• _EXTRACT PROVIDED_
## BEGIN

Continued debate on rezoning’s risk
The city says the market is still weak enough that developers will work with the city to build 100 percent below-market housing with the use of city subsidies, but skeptics say the rezoning will increase real-estate pressures, leading developers to create market-rate housing that is unaffordable to local residents, and triggering rising rents in the surrounding community.
At the hearing, members of Bronx Coalition for a Community Vision and their technical assistants demanded that the rezoning be reduced to half its size so that instead of inducing the production of roughly 4,000 new units, only about 2,000 new units would be built. They argue this will reduce the change to the market and ensure that the housing that does get built is all below-market. According to Adrien Weibgen of the Urban Justice Center, the Council reduced the density of the East New York rezoning by 10 percent and in the East Harlem rezoning by 25 percent before Council approval.
Gibson referenced this proposal in one of her questions to the city’s Department of Housing Preservation and Development (HPD), and asked the agency to explain what percent of the 4,000 units were expected to be income-targeted. HPD’s Leila Bozorg restated that developers were likely to work with the city to build 100 percent affordable housing.
But as pointed out by Weibgen and discussed in an earlier investigation by City Limits, in the environmental analysis for the rezoning, the city assumes that over the course of 10 years, some developers will actually build market-rate units, so that in one scenario the city predicts about 57 percent of the total 4,000 units would be affordable.
At least for now, though, there are certainly developers who are willing to commit to building 100 percent affordable units. A representative for Maddd Equities said the company hoped to construct 720 rent-restricted units across two sites on River Avenue using HPD’s Extremely Low Income and Low Income Affordability (ELLA) subsidy program, while another developer, William Bollinger of JCAL Development Group, said that “knowing the market…most development of any scale here would be financed by city housing programs and probably targeted for people at the lower-income bands.”
How much preservation?
If there’s anything everyone agrees on, it’s that investing in the preservation of existing affordable housing is key to preventing displacement. The de Blasio administration has touted its investment in preservation within the Jerome Avenue area over the past four years, with 5,500 units preserved to date in Community Boards 4 and 5. The administration also recently committed to another 1,500 units over the next two years in conjunction with the rezoning plan.
Gibson says that if so many units were preserved in just the first term of the administration, it should be feasible to preserve 2,500 or even 3,000 units in the area over two years. Diaz is also pushing for more preservation, and on Wednesday his office released a report identifying 2,075 apartments in the quarter-mile radius of the rezoning that it believes should be prioritized for preservation. The analysis gave priority to units that have high rates of violations, are already benefiting from some kind of subsidy or governmental assistance program, and that are located on census tracks that have lower household incomes, larger family sizes, high percentages of children and seniors and high unemployment.

## END

• _WORK INSTRUCTIONS_
a - From the Jerome Avenue rezoning article, return the passage from "But as pointed" up to and including "would be affordable.".
b - According to the Jerome Avenue rezoning article, by what percentage did the Council reduce the density of the East Harlem rezoning before approval?
c - Continue the Jerome Avenue rezoning article from the point at which it stops.
The lines that come after the Jerome Avenue rezoning article are separate material.

• _ENTRIES PROVIDED_
## BEGIN

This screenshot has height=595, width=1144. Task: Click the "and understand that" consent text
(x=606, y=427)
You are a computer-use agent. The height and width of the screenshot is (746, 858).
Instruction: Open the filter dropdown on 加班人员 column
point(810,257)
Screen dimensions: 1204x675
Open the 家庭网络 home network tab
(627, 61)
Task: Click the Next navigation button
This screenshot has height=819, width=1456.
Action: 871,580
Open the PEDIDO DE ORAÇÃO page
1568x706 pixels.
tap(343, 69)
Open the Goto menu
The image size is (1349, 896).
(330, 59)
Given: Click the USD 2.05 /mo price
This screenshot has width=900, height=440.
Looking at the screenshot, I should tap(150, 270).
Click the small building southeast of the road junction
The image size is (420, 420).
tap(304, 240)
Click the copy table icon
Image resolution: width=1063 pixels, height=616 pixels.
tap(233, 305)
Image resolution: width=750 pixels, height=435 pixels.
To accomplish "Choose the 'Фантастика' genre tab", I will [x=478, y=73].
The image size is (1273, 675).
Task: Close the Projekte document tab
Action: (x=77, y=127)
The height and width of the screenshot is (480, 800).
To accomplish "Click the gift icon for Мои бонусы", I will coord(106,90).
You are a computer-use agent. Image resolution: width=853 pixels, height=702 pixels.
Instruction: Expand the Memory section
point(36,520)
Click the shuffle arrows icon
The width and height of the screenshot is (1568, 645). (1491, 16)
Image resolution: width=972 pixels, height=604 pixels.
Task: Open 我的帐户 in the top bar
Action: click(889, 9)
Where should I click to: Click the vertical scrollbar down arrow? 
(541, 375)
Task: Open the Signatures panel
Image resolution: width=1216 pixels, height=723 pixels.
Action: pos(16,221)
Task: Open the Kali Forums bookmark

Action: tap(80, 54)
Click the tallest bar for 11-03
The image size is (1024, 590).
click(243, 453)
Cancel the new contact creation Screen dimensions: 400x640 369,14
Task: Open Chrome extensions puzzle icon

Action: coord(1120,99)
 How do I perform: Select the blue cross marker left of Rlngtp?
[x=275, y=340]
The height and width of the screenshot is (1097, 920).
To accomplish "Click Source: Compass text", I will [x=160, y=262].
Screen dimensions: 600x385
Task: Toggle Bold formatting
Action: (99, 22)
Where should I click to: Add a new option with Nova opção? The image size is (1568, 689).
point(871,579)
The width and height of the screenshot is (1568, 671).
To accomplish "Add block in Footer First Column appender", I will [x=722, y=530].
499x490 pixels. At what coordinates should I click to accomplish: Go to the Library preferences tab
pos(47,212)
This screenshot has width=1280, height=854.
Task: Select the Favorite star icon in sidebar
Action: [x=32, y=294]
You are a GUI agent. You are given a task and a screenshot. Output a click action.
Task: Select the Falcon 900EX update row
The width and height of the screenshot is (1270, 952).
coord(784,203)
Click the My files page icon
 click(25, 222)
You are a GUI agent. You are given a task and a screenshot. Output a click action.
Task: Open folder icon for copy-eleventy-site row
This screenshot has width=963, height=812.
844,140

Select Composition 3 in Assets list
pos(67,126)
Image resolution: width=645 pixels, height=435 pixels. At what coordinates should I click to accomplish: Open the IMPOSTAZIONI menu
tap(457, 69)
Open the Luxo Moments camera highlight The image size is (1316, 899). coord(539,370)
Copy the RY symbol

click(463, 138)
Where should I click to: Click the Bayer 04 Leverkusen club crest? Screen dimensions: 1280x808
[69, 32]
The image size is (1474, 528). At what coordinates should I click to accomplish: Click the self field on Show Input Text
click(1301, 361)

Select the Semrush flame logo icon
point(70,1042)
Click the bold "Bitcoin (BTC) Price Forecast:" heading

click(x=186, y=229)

## END

• _PER-TASK OUTPUTS_
a -
But as pointed out by Weibgen and discussed in an earlier investigation by City Limits, in the environmental analysis for the rezoning, the city assumes that over the course of 10 years, some developers will actually build market-rate units, so that in one scenario the city predicts about 57 percent of the total 4,000 units would be affordable.

b - 25 percent

c -
Bozorg said that while HPD shares Gibson’s goals, “one of the things we’re limited by is that we’re actively going out and trying to get private land owners to work with us to bring their buildings into our affordable housing programs.” In other words, the city can’t force property owners to enter preservation deals — they are dependent of landlords deciding they want to.
The Bronx Coalition has also long demanded the creation of a task force focused on tracking displacement in rent-stabilized buildings, and on Wednesday ANHD’s Christopher Walter proposed that the city create a task force to explore the creation of a No Net Loss pilot program, which would require the city to conduct a detailed assessment of the rent-regulated housing stock in the area and create a proactive strategy to protect units, especially those serving families making the lowest incomes, and monitor the gain and loss of units at each income bracket.
HPD’s housing plan says it is already stepping up its code enforcement efforts and its outreach to landlords who are not yet in affordability programs. It’s also agreed to work with Diaz to launch a “Southwest Bronx Housing Task Force” to identify problematic buildings such as those with high rates of violations and create an action plan to address those problems.
Auto fate still unclear
Concerns remain about the potential displacement of auto-businesses along the Jerome Avenue corridor. The city predicts that 43 auto-businesses and 45 non-auto-businesses will be “directly displaced” on sites that are mostly likely to be redeveloped, but advocates think those are grave underestimates.
Gibson has vocalized a need for a financial support package to help businesses that want to relocate. She also called for the hiring of a coordinator who can help link all small businesses to the Department of Small Business Services (SBS)’ programs and the more frequent deployment of SBS’s new mobile outreach vehicle to her district.
Carol Samol of the Department of City Planning said that in addition to the four retention zones, it is designing a “compliance program” that will be targeted specifically to help auto-businesses who need assistance meeting regulatory requirements, and that in the next few weeks the administration will announce a program that will offer loans of up to $250,000 to qualifying small businesses, which could help those businesses in their current locations or help them to relocate.
Critics want more, including the expansion of auto-retention zones, financial resources and workshops to support such businesses, and investments in spaces where auto-businesses can operate. Pedro Estevez, head of the United Auto Merchants Association, introduced the “Auto Business Readiness Project,” a proposal that would employ UAMA—to the tune of $4.6 million over five years—to provide technical assistance, workshops and trainings to businesses and employees, and to create a new Automotive Training Center. He also proposed the creation a vertical auto-merchant building that can accommodate businesses displaced from the rezoned areas.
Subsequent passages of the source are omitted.